Question

In Exercises $$11-18$$, factor the trinomial.$$x^{2}-9 x-10$$

Answer

**step1 Identify the coefficients of the trinomial**

The given trinomial is of the form $$ax^2 + bx + c$$. First, we identify the values of $$a$$, $$b$$, and $$c$$ from the expression.

$$x^{2}-9x-10$$

Here, $$a=1$$, $$b=-9$$, and $$c=-10$$.

**step2 Find two numbers that satisfy the conditions for factoring**

To factor a trinomial of the form $$x^2 + bx + c$$, we need to find two numbers that multiply to $$c$$ and add up to $$b$$. Let these two numbers be $$p$$ and $$q$$.

$$p \times q = c$$

$$p + q = b$$

For our trinomial, we need two numbers that multiply to -10 and add to -9. We can list pairs of factors of -10 and check their sums:

Factors of -10: (1, -10), (-1, 10), (2, -5), (-2, 5)

Sums: 1 + (-10) = -9, -1 + 10 = 9, 2 + (-5) = -3, -2 + 5 = 3

The pair of numbers that satisfies both conditions is 1 and -10.

**step3 Write the factored form of the trinomial**

Once the two numbers are found, the trinomial $$x^2 + bx + c$$ can be factored into $$(x+p)(x+q)$$.

Using the numbers $$p=1$$ and $$q=-10$$ that we found in the previous step, we can write the factored form.

$$(x+1)(x-10)$$

Alternative answer

Answer: $(x+1)(x-10)$

Explain
This is a question about <factoring a trinomial>. The solving step is:

First, I need to find two numbers that, when I multiply them together, give me the last number in the trinomial, which is -10. And when I add those same two numbers together, they should give me the middle number, which is -9.

Let's list some pairs of numbers that multiply to -10:
* 1 and -10
* -1 and 10
* 2 and -5
* -2 and 5

Now, let's see which of these pairs adds up to -9:
* 1 + (-10) = -9 (Aha!

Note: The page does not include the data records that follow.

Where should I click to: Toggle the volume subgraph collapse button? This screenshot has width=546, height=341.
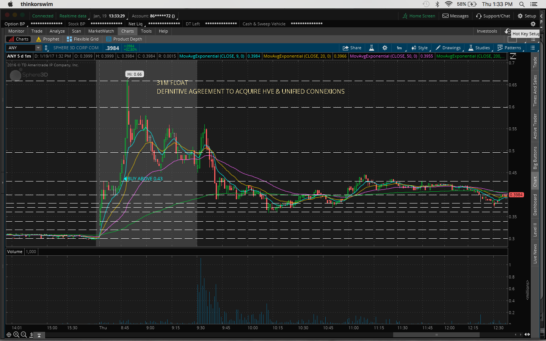[x=39, y=335]
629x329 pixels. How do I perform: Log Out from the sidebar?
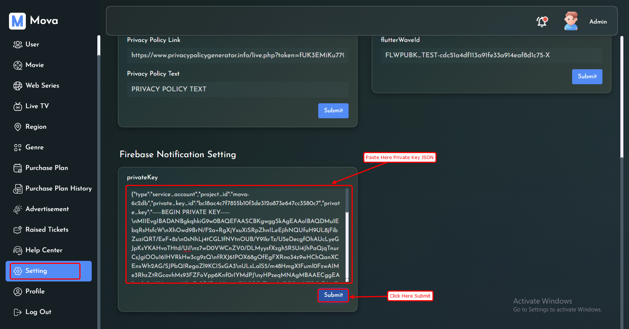pyautogui.click(x=38, y=312)
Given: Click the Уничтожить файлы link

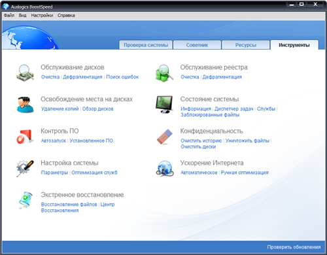Looking at the screenshot, I should pyautogui.click(x=247, y=141).
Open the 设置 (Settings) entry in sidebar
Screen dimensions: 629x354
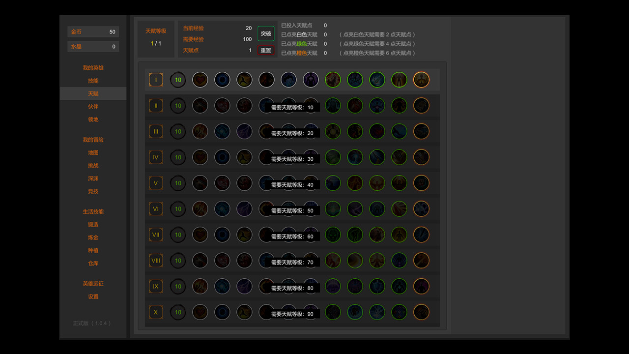point(93,296)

This is the pair we need!)
* -1 + 10 = 9
* 2 + (-5) = -3
* -2 + 5 = 3

So, the two special numbers are 1 and -10.

Now I can write the factored form! I just put an 'x' with each of those numbers in parentheses:
$(x + 1)(x - 10)$

Alternative answer

Answer: <p>$(x+1)(x-10)$</p>

Explain
This is a question about factoring a special type of polynomial called a trinomial . The solving step is:

First, I look at the number at the very end of the problem, which is -10. Then, I look at the number in the middle, which is -9.
My goal is to find two numbers that multiply together to give me -10, AND those same two numbers must add up to -9.

Let's think about pairs of numbers that multiply to -10:
1. 1 and -10 (because $1 \times -10 = -10$)
Now, let's see if they add up to -9: $1 + (-10) = -9$. Bingo! This is the pair we need!

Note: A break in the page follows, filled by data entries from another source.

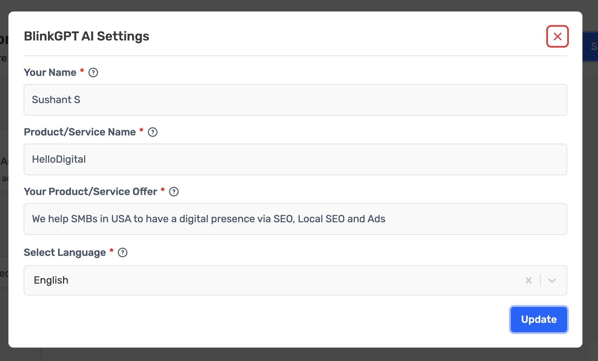Open the Select Language combo box
The width and height of the screenshot is (598, 361).
(295, 280)
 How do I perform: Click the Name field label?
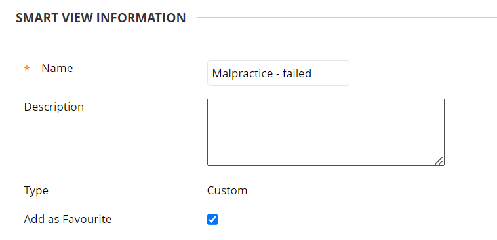57,68
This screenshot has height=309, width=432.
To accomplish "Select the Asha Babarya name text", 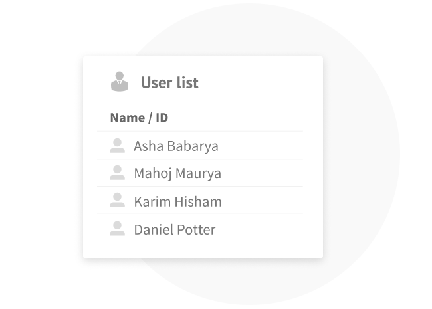I will pyautogui.click(x=175, y=146).
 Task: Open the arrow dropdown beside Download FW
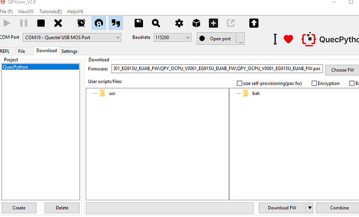[x=310, y=208]
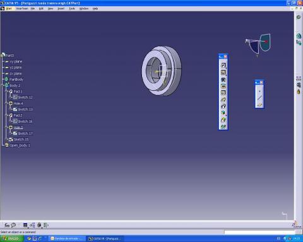Click the Point tool in small toolbar
Image resolution: width=303 pixels, height=242 pixels.
[x=259, y=91]
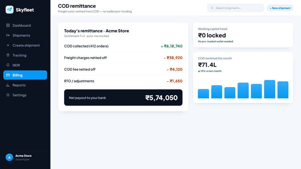
Task: Select the Billing menu item
Action: (25, 75)
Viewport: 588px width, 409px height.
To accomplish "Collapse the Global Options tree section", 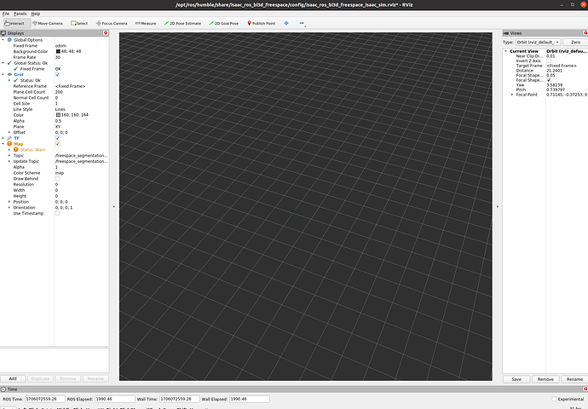I will click(x=4, y=39).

Since we found the numbers 1 and -10, we can put them into our factored form with 'x'.
So, the factored form is $(x + 1)(x - 10)$.

Alternative answer

Answer: $(x+1)(x-10)$

Explain
This is a question about <factoring trinomials>. The solving step is:

First, I looked at the trinomial $x^2 - 9x - 10$. I need to find two numbers that multiply to -10 (the last number) and add up to -9 (the middle number's coefficient).

Let's think of pairs of numbers that multiply to -10:
* 1 and -10 (1 * -10 = -10). Let's see what they add up to: 1 + (-10) = -9.
* -1 and 10 (-1 * 10 = -10). Their sum is -1 + 10 = 9.
* 2 and -5 (2 * -5 = -10). Their sum is 2 + (-5) = -3.
* -2 and 5 (-2 * 5 = -10). Their sum is -2 + 5 = 3.

The pair 1 and -10 works because they multiply to -10 and add to -9.
So, I can write the trinomial as $(x + 1)(x - 10)$.